Micheni, who will this week go before the parliamentary vetting committee to seek clearance as Principal Secretary for Fisheries, faces an uphill task if submissions against him are anything to go by.
He also faces several court cases relating to the hiring and fi ring of staff while the university is defending suits by suppliers and contractors over claims running into hundreds of millions of shillings.
During a court appearance last Wednesday to defend a case brought against him by a former member of staff, the professor sought to have the claim settled out of court.
But the most damaging of the allegations against him is that, under his watch, students were granted degrees with cooked-up results whenever unpaid lecturers withheld results.  
Details have emerged that implicate the office of the registrar at Presbyterian University with forging results for students. Some have gone on to graduate.
With no results to help assess how students perform in order to promote them to the next semester, the office of the registrar has resorted to awarding marks to students at random in the courses taught by part time lectures, a member of staff at the university reveals.
Withhold the results
“The students just see their marks but they don’t get back their exam papers. All part time lecturers haven’t been paid for two years now, and some continue teaching. They give exams but they withhold the results. They did this thinking they could cripple the university graduation last year, but were shocked when all the students graduated, yet the lecturers hadn’t submitted the results for most of the tests unless they were paid.”
Another lecturer, who has since left, confirms that the forgery of results has been going on at the institution. 
“The batch that graduated in 2012 September were being given transcripts every semester, yet we were holding their results. The awarding of results is done at the registrar’s office, and we know the university council chairman Prof Ntiba Micheni is fully aware because we have sent him emails which he neither acknowledged nor replied to,” says a lecturer who reveals he has withheld results for two semesters yet students still receive transcripts.
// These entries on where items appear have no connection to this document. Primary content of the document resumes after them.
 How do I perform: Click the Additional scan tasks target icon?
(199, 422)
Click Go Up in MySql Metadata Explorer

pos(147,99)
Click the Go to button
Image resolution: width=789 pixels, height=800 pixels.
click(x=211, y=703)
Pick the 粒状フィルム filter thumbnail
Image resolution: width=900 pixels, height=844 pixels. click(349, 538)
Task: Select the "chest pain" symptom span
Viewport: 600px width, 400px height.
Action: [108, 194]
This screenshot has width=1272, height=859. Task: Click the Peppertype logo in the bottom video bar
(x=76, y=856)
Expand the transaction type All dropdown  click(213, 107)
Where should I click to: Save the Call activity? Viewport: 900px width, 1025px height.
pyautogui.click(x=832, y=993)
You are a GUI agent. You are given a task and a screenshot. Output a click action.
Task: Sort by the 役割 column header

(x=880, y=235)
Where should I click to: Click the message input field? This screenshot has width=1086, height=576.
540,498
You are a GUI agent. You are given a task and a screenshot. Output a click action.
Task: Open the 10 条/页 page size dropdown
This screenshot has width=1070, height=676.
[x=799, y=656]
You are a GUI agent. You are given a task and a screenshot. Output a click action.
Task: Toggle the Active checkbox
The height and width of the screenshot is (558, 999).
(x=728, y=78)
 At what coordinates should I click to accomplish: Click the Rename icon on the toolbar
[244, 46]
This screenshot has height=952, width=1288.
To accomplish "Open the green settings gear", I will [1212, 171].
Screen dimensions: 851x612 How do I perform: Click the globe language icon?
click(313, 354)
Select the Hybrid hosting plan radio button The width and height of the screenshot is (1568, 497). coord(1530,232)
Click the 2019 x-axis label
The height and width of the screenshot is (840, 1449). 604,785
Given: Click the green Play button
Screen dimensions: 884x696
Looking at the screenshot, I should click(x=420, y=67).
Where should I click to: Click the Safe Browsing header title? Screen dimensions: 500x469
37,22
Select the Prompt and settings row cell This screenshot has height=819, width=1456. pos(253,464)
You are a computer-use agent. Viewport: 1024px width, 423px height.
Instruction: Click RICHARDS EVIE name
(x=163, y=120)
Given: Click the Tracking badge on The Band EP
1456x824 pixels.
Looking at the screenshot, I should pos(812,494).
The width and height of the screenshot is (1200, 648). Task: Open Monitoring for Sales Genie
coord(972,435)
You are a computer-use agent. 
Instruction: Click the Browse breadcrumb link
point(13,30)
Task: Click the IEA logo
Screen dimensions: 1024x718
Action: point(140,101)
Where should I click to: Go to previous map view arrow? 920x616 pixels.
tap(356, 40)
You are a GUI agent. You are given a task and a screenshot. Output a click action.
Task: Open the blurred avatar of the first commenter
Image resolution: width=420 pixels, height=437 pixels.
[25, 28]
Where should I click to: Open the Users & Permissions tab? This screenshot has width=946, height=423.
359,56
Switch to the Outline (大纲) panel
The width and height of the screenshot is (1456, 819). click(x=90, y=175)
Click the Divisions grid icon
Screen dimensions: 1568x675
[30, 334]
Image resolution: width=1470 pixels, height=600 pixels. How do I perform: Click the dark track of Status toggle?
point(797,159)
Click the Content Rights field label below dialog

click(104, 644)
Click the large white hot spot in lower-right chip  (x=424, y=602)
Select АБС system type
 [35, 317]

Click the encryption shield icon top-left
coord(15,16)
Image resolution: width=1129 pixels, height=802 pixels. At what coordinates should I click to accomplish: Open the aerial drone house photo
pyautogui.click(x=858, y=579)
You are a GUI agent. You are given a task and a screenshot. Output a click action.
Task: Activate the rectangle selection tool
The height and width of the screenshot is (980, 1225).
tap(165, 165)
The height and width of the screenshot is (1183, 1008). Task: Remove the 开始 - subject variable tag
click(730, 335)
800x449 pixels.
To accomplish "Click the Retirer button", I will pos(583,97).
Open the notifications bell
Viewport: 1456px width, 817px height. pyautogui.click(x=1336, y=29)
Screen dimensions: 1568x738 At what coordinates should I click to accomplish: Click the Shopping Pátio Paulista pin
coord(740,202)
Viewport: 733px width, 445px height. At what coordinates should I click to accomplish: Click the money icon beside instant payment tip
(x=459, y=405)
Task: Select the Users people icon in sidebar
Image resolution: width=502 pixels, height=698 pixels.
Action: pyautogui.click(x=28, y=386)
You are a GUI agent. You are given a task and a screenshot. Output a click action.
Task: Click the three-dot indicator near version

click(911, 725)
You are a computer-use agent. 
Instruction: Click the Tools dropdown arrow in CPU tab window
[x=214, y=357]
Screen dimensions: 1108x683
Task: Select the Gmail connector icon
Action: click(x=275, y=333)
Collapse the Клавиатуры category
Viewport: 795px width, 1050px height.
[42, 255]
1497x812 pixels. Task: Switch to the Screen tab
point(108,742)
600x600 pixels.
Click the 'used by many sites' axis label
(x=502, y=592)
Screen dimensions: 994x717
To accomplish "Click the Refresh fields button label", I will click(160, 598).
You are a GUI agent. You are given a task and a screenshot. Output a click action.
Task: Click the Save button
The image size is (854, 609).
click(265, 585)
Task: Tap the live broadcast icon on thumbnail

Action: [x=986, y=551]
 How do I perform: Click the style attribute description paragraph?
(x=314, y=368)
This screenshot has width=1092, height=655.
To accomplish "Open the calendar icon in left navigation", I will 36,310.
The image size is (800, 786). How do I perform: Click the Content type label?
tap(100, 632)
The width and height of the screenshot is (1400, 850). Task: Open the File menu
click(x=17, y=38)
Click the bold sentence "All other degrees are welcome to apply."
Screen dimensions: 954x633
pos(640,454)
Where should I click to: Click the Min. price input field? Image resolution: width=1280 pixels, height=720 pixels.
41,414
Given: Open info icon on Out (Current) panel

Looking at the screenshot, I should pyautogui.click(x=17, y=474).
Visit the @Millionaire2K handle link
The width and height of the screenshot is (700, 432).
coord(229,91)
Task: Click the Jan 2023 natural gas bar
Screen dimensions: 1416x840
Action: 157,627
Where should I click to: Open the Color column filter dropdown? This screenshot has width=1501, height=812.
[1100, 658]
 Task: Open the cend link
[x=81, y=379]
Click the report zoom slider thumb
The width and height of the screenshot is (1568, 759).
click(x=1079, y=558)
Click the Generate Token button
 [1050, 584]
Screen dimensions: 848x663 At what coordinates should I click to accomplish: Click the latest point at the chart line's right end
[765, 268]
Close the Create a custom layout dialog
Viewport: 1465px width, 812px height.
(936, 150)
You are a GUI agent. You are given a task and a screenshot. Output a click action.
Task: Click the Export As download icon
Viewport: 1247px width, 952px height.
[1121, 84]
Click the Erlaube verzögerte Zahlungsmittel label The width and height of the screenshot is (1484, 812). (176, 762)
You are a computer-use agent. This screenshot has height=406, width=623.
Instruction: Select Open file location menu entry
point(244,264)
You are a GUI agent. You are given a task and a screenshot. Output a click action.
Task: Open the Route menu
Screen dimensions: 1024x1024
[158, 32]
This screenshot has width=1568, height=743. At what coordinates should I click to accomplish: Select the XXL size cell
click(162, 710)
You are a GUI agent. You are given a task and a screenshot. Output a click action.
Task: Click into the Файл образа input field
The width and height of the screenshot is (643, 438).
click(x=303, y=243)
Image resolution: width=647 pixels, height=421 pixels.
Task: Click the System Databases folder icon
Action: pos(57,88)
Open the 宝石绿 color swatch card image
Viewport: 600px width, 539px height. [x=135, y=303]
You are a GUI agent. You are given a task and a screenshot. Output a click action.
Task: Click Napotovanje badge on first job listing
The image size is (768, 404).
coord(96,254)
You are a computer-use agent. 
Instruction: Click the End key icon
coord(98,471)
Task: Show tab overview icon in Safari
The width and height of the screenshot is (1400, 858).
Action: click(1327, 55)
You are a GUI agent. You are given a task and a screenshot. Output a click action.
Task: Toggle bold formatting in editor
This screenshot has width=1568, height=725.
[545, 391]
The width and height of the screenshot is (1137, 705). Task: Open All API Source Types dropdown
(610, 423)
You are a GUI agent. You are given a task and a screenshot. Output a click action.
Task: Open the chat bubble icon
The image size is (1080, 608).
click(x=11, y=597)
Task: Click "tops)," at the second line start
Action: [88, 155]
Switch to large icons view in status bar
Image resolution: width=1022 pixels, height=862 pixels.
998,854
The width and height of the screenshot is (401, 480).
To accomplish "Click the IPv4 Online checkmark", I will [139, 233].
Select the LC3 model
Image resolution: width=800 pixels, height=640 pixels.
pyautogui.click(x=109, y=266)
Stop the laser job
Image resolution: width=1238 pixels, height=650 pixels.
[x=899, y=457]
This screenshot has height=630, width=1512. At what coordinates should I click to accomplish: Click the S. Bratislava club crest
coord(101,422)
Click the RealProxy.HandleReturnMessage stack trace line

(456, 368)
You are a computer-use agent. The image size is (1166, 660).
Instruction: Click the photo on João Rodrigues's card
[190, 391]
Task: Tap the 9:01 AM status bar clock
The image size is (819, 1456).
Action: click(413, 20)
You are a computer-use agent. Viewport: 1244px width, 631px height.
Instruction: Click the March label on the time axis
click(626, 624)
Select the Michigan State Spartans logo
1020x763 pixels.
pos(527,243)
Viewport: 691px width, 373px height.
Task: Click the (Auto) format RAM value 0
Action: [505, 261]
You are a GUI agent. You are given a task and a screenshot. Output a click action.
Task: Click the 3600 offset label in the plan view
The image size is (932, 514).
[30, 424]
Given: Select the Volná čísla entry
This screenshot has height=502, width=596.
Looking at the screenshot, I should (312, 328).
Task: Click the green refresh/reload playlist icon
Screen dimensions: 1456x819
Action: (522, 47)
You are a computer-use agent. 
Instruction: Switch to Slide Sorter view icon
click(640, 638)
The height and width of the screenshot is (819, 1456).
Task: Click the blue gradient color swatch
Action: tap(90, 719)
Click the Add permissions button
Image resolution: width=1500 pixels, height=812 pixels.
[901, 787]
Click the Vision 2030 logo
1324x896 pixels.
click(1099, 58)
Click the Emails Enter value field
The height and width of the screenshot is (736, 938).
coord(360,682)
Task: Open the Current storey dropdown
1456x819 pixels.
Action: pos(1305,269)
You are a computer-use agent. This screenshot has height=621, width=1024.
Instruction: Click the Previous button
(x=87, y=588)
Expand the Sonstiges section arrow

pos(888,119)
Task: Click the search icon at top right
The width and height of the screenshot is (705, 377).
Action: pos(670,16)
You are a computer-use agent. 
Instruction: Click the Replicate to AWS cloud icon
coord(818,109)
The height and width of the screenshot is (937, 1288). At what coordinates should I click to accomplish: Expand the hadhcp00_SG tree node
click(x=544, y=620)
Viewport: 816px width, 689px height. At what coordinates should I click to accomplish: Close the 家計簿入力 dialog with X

It is understood that the university owes the part-time lecturers about Sh50 million.
“Some of us are shocked to realise that some students got their results and graduated even when they had not released them over pay. We don’t know where the students got those results,” a former lecturer told the Standard.
According to a memorandum seen by The Standard that has been forwarded to both the office of the President and the anti-corruption watchdog, Micheni is accused of presiding over a university that has virtually broken all the guidelines of running an institution of higher learning.
It comes as no surprise that PUEA is dealing with numerous court cases, some of which have already been determined, ranging from wrongful termination of employees to offering unaccredited courses.
Among those sacked is its former Vice Chancellor, Prof Kihumbu Thairu, whose contract was terminated under unclear circumstances. He has taken the university to court
 There is also the case of a senior lecturer in the School of Law who was also forced to resign after being threatened for “gossiping” about management.
It is also facing suits from Dr Mungai Andrew Gichuho, its former ICT director, for wrongful termination. It is also facing a suit from Stephen Ochieng at the Chief Magistrate’s Court as well as Cecilia Martha Njeri at the Industrial Court.
The university is facing claims for unlawful cancellation of a number of supplier/contractor contracts. It is facing a suit by Elsek & Elsek Construction Limited in Case 482 of 2011 at the High Court of Kenya for cancelling a Sh226 million contact for the construction work he had done at the learning institution under a build operate and transfer (BOT) arrangement. 
   The mismanagement of the university has seen many students exit the college. Enrollment has dropped from over 2,000 two years ago to about 500 currently.
This has pushed the university into financial distress due to debts to its staff and contactors. It is also facing an avalanche of court cases from its former lecturers for unlawful dismissal and its contractors for contract termination.
The university has also been unable to develop degree programmes on its own, relying on collaboration from established universities. About eight of the courses that the university is teaching are from collaboration with Kenyatta University.